Hoy estrenamos nueva sección que llamaremos simplemente inventos patentados. En ella pretendemos mostrar invenciones que se hayan patentado y sean curiosas, tras las que se encuentre alguien especial que encierren una historia digna de resaltar.

Queremos empezar haciendo un pequeño homenaje a un pionero y visionario extremeño, el perito industrial Arturo Estévez Varela nacido en Valle de la Serena el 31 de julio de 1914.

En el siguiente vídeo de la uno de televisión española se muestra su invención más conocida: el motor de agua.

Esta es la invención por la que fue más conocido en la década de los setenta. De hecho, fue entrevistado con cierta frecuencia en radio y televisión y llego a ser invitado varias veces a un programa de televisión que presentaba en TVE Rafael Escamilla, conocido comentarista de motor en la época.

Pero finalmente su invención quedo en nada. Sobre los motivos se ha fabulado mucho, apuntándose desde al régimen de Franco, hasta a la intervención de las grandes petroleras y puede que algo de cierto haya; pero la realidad es que a día de hoy nada es tan rentable, accesible y barato como el uso del petróleo para mover un vehículo.

Estévez Varela murió en el anonimato pero quedo constancia de su afán investigador en el registro de patentes.

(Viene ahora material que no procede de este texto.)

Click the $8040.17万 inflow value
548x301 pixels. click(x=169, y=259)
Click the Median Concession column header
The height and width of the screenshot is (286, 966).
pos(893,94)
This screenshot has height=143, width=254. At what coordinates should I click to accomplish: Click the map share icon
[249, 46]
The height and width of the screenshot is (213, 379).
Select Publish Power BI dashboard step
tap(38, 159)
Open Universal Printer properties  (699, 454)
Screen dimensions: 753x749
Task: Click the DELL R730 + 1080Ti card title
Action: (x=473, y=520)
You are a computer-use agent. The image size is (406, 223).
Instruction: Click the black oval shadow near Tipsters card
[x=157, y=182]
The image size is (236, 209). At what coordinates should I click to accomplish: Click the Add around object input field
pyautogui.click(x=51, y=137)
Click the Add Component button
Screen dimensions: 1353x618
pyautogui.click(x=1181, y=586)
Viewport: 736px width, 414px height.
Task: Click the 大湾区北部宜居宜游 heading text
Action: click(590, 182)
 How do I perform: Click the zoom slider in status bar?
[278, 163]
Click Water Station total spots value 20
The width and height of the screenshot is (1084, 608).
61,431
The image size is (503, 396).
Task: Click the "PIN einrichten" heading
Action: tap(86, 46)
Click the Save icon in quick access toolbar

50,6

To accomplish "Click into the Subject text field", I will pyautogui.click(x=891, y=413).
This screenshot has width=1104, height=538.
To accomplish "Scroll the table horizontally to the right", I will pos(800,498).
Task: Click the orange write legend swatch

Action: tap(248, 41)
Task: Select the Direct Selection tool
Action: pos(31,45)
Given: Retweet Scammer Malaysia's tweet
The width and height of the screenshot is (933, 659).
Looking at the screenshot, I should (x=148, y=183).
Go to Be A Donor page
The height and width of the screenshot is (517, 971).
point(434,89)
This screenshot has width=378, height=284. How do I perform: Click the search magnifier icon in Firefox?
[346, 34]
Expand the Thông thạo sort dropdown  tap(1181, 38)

Al menos 22 patentes en España llevan su nombre, también algunas en el extranjero, todo un logro considerando los medios de que disponía en aquella época.

En la web de la oficina española de patentes y marcas tenemos acceso a información completa sobre las 22 patentes españolas publicadas de Arturo Estévez Varela.

A continuación una muestra de la diversidad de campos técnicos que abordo con 3 de estas publicaciones de patentes. También mostramos una publicación francesa prueba de su proyección internacional.

Antes de finalizar, otro dato sorprendente de este brillante inventor. Llego a retirar una solicitud de patente española para cederla a la NASA. Esta patente era aplicable a la recuperación de cohetes espaciales y el acuerdo llego tras su vuelta de Cabo Kennedy, donde presencio el lanzamiento del Apolo 11. A este ingenio lo llamó “plano-alas” y podría utilizarse también en el salvamento de aeronaves con problemas pues consistía en esencia en asociar a la nave un sistema de palas capaz de disminuir la velocidad de caída en la atmósfera.

El idealismo y capacidad de Arturo Estévez Varela es palpable a día de hoy. Ejemplo de ello es que actualmente la tecnología de su rudimentario motor de hidrógeno es base de investigación en energías alternativas en puntos tan dispares como la Universidad de Minnesota y el Instituto de Ciencia Weizmann, en Israel, según la revista NewScientist.